Higher Si II velocities correlate with stronger asphericities.

Transitional and faint SNe Ia show high polarization, explained by Class I scenarios.

Subluminous SNe Ia are dominated by Class II asphericities with lower polarization.

Abstract

Spectropolarimetry provides a unique probe of ejecta asphericities, offering direct insights into the underlying explosion physics of Type Ia supernovae (SNe Ia). We analyze the statistical properties of pre-maximum spectropolarimetric data for 24 SNe Ia observed with VLT/FORS, focusing on the Si II $\lambda$6355 \AA line. Previous studies have revealed a correlation between the peak Si II polarization degree and the expansion velocity. Here, we combine these observations with multi-dimensional non-LTE radiative transfer simulations. We consider two asphericity classes: (i) lopsided abundance distributions produced by off-center delayed-detonation transitions in near-$M_{Ch}$ white dwarfs or, for example, WD collisions (Class I), and (ii) global, axisymmetric density asphericities such as those arising from explosions of rapidly rotating WDs or mergers (Class II). Our model grid spans normal to subluminous SNe Ia and successfully reproduces the observed Si II velocity-polarization trend, with higher velocities associated with stronger asphericities. Consistent with observations, transitional SNe Ia and the faint end of the normal SNe Ia population show the highest Si II polarization and are best explained by Class I scenarios. In contrast, subluminous SNe Ia are dominated by Class II asphericities, characterized by lower Si II polarization but significant continuum polarization.

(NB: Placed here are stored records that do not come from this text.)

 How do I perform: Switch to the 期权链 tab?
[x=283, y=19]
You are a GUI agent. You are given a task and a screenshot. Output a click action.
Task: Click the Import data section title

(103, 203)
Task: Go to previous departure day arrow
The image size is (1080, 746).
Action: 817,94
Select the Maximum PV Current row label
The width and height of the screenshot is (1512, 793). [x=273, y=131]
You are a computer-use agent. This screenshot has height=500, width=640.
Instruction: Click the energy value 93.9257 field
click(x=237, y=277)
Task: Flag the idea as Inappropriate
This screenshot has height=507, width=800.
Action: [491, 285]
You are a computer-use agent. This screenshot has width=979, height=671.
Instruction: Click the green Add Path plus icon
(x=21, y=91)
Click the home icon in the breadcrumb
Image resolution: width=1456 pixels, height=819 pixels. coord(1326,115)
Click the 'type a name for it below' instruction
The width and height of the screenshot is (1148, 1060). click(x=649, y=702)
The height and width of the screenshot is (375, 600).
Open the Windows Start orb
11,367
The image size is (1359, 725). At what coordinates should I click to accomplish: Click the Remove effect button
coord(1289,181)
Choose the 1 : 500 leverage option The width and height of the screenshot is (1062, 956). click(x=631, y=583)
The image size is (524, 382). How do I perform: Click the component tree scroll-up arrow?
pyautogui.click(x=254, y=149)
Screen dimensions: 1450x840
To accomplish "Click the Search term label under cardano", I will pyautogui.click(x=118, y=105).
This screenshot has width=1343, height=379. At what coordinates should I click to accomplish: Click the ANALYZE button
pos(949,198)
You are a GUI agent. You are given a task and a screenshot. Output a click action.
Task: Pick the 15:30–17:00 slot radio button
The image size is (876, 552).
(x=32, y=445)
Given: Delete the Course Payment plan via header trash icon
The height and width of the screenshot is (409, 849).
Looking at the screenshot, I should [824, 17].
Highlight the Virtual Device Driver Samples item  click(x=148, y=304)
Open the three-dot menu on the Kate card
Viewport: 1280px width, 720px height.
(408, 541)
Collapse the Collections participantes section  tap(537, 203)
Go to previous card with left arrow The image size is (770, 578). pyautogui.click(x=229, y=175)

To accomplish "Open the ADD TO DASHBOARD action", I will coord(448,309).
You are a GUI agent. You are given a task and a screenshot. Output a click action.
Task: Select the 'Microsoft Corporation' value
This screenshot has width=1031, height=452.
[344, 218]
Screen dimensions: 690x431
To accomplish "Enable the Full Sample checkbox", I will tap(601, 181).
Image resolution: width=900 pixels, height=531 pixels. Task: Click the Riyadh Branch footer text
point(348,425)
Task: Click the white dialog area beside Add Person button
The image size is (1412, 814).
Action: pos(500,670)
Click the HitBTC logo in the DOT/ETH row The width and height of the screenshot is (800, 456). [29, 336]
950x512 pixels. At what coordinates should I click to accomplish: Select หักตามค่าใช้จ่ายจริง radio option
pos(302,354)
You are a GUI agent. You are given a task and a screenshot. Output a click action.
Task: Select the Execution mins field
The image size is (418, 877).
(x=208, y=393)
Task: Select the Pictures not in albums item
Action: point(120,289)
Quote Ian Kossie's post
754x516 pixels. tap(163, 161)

The observed distribution of Si II polarization depends on both the observer's viewing angle $\theta$ and the intrinsic asphericity. Statistical analysis of these spectropolarimetric snapshots enables the separation of Class I and Class II contributions and highlights the intrinsic diversity among SNe Ia. Our results imply viewing-angle-dependent luminosities in our local sample, which may have implications when using high-redshift SNe Ia as evidence for the need of non-standard cosmology.